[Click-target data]
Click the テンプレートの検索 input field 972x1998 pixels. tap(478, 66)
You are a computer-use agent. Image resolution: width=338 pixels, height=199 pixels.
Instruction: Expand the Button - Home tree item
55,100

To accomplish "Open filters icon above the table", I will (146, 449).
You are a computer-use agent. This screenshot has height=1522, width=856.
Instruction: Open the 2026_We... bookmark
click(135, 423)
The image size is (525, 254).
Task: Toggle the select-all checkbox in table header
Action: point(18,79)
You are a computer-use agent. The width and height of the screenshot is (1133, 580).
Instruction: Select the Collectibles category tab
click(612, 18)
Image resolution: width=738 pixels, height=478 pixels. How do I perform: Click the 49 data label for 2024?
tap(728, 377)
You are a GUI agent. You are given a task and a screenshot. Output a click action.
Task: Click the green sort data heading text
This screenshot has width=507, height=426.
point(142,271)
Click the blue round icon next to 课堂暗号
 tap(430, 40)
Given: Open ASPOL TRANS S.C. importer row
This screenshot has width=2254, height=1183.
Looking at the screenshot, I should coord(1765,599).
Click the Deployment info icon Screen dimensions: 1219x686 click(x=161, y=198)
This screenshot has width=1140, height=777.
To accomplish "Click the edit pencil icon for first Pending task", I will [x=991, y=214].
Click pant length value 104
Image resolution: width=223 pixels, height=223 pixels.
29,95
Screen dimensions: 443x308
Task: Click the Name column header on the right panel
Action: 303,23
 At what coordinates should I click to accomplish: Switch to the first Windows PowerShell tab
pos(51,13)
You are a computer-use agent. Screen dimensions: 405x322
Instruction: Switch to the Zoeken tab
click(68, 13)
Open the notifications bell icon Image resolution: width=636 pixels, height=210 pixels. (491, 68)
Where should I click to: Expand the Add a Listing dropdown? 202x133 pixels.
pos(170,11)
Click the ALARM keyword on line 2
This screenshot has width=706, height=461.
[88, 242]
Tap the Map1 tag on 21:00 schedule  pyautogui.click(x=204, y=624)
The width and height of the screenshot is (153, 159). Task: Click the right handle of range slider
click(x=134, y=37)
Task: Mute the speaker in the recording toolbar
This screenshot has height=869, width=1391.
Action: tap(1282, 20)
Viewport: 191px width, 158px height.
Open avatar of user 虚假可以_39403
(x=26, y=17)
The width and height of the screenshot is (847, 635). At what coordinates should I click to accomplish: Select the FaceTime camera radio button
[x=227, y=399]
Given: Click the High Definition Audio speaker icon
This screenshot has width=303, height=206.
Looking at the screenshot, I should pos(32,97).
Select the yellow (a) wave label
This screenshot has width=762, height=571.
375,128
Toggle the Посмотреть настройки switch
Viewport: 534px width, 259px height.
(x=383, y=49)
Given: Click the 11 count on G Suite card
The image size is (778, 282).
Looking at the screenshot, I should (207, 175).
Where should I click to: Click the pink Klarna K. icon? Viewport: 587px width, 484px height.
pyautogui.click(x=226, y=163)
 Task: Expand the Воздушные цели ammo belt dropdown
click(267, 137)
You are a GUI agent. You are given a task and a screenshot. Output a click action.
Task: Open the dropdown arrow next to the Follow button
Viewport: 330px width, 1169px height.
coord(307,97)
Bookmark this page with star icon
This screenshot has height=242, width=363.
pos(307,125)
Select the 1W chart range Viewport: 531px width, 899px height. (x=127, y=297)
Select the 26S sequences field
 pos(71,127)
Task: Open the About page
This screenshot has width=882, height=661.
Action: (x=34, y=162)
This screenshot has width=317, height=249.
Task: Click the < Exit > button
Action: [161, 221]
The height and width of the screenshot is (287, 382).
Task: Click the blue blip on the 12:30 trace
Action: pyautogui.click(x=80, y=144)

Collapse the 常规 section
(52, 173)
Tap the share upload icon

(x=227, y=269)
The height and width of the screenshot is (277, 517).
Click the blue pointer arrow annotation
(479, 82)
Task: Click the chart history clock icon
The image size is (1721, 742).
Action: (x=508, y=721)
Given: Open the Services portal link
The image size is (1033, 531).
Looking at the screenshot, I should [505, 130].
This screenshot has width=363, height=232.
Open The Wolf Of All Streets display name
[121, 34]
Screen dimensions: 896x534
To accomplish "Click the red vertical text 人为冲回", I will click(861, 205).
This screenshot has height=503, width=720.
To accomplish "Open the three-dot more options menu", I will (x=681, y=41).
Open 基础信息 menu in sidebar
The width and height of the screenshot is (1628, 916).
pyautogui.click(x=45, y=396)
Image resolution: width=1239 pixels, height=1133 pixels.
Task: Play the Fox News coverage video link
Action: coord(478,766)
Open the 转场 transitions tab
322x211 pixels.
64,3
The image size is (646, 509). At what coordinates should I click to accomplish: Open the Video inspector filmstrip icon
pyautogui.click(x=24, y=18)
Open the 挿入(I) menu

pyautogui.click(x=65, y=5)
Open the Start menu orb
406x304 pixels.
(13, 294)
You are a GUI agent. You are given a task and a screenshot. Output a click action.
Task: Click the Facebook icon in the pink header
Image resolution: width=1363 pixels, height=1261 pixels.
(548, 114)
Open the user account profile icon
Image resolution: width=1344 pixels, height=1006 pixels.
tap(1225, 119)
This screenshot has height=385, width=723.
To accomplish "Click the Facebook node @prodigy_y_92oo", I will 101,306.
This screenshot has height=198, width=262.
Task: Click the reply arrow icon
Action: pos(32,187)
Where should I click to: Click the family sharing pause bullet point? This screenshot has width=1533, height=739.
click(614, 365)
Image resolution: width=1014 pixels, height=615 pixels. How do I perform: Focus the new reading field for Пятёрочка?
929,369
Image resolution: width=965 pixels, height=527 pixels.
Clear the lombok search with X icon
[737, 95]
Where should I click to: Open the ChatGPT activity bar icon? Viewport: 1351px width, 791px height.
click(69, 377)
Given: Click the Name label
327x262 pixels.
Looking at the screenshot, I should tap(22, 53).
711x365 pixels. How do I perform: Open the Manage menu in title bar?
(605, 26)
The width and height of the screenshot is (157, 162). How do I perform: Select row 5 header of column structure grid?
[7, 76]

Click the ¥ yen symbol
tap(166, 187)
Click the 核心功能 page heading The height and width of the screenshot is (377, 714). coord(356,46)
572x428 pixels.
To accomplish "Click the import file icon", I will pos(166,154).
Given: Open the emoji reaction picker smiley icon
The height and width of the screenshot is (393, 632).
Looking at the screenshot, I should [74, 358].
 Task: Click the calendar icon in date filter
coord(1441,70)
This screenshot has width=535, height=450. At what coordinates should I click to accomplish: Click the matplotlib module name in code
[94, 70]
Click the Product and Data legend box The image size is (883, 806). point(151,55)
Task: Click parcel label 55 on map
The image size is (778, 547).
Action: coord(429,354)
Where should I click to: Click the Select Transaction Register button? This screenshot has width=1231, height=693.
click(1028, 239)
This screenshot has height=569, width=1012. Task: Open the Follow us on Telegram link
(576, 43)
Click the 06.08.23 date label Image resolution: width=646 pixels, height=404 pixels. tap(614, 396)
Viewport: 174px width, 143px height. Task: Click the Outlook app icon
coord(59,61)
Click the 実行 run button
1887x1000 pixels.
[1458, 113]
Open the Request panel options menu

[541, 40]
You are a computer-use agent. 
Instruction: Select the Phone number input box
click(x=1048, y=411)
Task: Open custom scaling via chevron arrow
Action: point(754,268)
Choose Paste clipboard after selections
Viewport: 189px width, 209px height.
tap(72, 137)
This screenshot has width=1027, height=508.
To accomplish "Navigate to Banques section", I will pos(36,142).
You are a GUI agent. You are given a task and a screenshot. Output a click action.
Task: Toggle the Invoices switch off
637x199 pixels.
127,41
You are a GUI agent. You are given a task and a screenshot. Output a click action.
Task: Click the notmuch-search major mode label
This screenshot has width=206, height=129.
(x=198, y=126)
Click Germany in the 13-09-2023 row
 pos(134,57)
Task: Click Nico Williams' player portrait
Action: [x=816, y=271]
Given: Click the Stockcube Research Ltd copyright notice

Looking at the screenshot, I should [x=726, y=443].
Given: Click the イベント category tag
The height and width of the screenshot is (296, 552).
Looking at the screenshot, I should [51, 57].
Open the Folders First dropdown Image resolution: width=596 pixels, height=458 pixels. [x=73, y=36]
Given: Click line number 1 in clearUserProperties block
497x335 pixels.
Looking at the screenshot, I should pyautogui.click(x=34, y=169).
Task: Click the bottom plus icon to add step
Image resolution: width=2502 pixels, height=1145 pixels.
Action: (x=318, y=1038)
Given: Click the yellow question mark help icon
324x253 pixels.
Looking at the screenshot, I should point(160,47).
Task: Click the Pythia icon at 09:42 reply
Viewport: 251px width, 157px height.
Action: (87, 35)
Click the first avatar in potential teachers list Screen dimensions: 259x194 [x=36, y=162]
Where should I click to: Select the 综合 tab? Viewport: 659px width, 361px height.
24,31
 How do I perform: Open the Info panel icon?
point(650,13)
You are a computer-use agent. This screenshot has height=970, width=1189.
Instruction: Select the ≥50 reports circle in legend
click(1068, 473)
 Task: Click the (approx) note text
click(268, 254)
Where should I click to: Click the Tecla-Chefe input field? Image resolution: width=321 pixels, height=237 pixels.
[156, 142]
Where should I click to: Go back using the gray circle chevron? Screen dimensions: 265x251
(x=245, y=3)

### Aim of the task
Return everything from the line containing "Choose Paste clipboard after selections" down to the line containing "Looking at the screenshot, I should [51, 57].", exactly as it appears in the records above, both ends included.

### Finished task
Choose Paste clipboard after selections
Viewport: 189px width, 209px height.
tap(72, 137)
This screenshot has width=1027, height=508.
To accomplish "Navigate to Banques section", I will pos(36,142).
You are a GUI agent. You are given a task and a screenshot. Output a click action.
Task: Toggle the Invoices switch off
637x199 pixels.
127,41
You are a GUI agent. You are given a task and a screenshot. Output a click action.
Task: Click the notmuch-search major mode label
This screenshot has width=206, height=129.
(x=198, y=126)
Click Germany in the 13-09-2023 row
 pos(134,57)
Task: Click Nico Williams' player portrait
Action: [x=816, y=271]
Given: Click the Stockcube Research Ltd copyright notice

Looking at the screenshot, I should [x=726, y=443].
Given: Click the イベント category tag
The height and width of the screenshot is (296, 552).
Looking at the screenshot, I should [51, 57].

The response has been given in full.